Rue d'Alger : art mémoire, espace public
Cet ouvrage est le résultat du projet Rue d’Alger, initié par Alessandro Gallicchio.
Note de l'éditeur
En Méditerranée comme ailleurs, les sociétés portent les traces des matrices politiques et identitaires produites par leur passé. C’est ainsi que, discrètes ou flagrantes, les mémoires de périodes aujourd’hui révolues telles que la colonisation ou les régimes autoritaires perdurent dans les paysages comme dans les imaginaires des villes d’aujourd’hui. Quel est le sens de la permanence de ces mémoires dissensuelles dans l’espace public ? Quels sont leurs effets de long terme sur les sociétés? Depuis plusieurs décennies déjà, de nombreux acteurs (militants, artistes, chercheurs) ont entrepris de démontrer que les rapports inégaux du présent peuvent être éclairés à la lumière de l’histoire et de ses traces dans le présent. Pour certains, cette reconnaissance est devenue indispensable pour que soient construites des lectures plus apaisées du passé et qu’adviennent des sociétés plus respectueuses de la place de chacun. En ce début de XXIe siècle, les exemples se répondent aux quatre coins du monde pour que soient reconnues les souffrances du passé comme les inégalités du présent. Qu’ils inquiètent (séparatisme), amusent (folklore) ou convainquent (progressisme), ces mouvements, souvent regroupés sous le terme de post- ou dé-coloniaux, méritent d’être évalués afin de comprendre les mécanismes contemporains d’appropriation du passé et de son patrimoine, ainsi que la puissance du rôle qu’ils jouent dans la formation ou la contestation des espaces publics. Ce mouvement, qui associe justice mémorielle et activisme, était au cœur des œuvres des artistes regroupées pour l’exposition Rue d’Alger, tenue à Marseille en octobre 2020 lors de la biennale d’art contemporain Manifesta 13. Accompagnant cet événement, un ensemble de rencontres et de débats se sont tenus dont cet ouvrage vise à rendre compte. La vingtaine de contributions qui en résulte permet d’aborder la demande croissante de justice mémorielle aujourd’hui formulée par de nombreux acteurs, dans des États-nations contemporains qui s’enferment souvent dans le mépris des particularités et le déni des oppressions du passé.
L’ouvrage Rue d’Alger : art, mémoire, espace public est édité sous la direction scientifique de Pierre Sintès, maître de conférences HDR en géographie à Aix-Marseille université, membre du laboratoire TELEMMe de la Maison méditerranéenne des sciences de l’homme et spécialiste des relations entre territoire, identité, mémoire et société dans l’espace méditerranée.
Les contributions ont été écrites par des spécialistes des relations entre espace urbain, art et patrimoine.
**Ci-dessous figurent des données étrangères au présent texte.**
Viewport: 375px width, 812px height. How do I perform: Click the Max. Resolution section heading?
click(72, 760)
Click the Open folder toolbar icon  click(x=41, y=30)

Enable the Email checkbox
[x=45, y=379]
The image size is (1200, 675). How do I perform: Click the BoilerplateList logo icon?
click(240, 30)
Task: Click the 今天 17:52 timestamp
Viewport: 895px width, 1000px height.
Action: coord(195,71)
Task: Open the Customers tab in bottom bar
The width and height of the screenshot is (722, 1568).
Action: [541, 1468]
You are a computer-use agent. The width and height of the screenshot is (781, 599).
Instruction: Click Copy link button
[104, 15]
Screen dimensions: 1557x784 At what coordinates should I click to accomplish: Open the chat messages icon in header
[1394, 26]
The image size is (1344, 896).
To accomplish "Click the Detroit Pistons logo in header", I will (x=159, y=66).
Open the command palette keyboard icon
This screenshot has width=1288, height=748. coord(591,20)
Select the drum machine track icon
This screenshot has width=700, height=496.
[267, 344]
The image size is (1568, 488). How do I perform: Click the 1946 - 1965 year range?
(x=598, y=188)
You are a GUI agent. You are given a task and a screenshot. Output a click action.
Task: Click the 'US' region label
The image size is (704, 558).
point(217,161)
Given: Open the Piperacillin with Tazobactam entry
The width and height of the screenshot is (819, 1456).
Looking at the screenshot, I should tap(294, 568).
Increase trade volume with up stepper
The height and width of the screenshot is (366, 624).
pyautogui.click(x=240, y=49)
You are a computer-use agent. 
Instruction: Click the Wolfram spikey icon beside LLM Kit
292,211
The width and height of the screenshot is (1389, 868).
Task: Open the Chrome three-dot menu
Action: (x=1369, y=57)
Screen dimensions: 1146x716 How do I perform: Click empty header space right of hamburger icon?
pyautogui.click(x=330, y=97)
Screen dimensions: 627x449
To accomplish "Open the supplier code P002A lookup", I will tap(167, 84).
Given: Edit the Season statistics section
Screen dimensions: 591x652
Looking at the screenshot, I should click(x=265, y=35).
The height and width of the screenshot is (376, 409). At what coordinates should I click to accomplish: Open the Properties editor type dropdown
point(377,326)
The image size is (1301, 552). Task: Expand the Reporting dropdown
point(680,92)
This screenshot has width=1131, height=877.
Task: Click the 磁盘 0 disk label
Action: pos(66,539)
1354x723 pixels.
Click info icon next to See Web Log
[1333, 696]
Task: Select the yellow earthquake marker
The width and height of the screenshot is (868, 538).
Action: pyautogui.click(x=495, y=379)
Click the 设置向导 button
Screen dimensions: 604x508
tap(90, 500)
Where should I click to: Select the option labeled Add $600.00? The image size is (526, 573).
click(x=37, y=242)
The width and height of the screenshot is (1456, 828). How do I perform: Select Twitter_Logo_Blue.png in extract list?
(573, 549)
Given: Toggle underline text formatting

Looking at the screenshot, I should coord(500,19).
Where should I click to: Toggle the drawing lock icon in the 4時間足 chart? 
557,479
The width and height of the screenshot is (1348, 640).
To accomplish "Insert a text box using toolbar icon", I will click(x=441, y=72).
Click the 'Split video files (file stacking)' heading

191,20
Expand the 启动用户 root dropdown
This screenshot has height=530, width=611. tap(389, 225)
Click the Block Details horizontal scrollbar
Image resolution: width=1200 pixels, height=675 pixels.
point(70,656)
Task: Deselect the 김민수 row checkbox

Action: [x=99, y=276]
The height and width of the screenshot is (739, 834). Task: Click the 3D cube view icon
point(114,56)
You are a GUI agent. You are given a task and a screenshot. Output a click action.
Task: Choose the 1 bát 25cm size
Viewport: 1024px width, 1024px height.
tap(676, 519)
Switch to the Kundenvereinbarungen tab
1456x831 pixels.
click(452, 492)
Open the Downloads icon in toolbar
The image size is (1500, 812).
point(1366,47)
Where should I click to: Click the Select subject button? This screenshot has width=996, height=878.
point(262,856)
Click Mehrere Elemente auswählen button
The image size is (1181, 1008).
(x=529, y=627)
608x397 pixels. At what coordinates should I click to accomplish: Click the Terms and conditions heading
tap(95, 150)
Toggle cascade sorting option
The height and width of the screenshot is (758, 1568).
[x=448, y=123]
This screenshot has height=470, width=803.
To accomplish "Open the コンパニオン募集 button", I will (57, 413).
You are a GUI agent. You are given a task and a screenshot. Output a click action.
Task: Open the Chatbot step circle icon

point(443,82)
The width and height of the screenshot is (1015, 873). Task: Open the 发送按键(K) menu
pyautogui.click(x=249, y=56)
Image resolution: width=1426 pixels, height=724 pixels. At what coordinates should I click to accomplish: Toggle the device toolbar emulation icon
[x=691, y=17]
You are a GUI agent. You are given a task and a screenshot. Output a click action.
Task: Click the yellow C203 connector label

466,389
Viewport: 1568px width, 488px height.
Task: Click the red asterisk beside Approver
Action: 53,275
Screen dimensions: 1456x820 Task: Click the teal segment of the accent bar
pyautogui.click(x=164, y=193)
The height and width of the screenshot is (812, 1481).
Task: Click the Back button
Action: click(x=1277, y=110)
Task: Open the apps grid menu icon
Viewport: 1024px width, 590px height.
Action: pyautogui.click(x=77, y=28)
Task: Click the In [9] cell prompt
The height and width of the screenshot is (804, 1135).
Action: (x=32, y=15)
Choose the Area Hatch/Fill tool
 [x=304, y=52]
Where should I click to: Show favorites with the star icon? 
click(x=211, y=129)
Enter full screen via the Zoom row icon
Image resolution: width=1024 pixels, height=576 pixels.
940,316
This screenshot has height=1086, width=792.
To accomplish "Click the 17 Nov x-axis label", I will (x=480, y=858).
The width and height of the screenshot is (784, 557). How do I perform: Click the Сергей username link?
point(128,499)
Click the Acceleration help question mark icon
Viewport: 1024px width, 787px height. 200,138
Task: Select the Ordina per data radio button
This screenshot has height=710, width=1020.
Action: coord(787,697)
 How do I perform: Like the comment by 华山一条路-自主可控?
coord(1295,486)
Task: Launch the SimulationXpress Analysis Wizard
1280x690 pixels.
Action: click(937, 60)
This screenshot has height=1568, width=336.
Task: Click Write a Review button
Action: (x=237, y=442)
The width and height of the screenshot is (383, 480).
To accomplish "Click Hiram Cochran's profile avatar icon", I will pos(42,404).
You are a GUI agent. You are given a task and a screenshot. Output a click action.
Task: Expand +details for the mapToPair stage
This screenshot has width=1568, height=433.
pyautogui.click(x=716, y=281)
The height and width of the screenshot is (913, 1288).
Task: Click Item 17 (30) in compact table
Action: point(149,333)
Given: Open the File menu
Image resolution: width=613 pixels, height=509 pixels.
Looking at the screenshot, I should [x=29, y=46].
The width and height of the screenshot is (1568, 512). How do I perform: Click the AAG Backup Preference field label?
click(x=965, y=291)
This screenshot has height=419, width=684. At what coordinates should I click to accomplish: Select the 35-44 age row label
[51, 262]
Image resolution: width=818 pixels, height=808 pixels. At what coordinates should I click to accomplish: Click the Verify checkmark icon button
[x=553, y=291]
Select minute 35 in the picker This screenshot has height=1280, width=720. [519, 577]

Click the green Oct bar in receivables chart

L’ouvrage fait dialoguer une vingtaine de textes de chercheurs en sciences humaines et sociales (histoire, histoire de l’art, anthropologie, géographie, sciences politiques), d’artistes mais également d’acteurs de la société civile ou encore de représentants institutionnels.
Alessandro Gallicchio est maître de conférences en histoire de l'art contemporain à la Faculté des Lettres de Sorbonne Université, membre du centre André Chastel, auteur du catalogue de l’exposition Rue d’Alger paru aux éditions MF en 2021.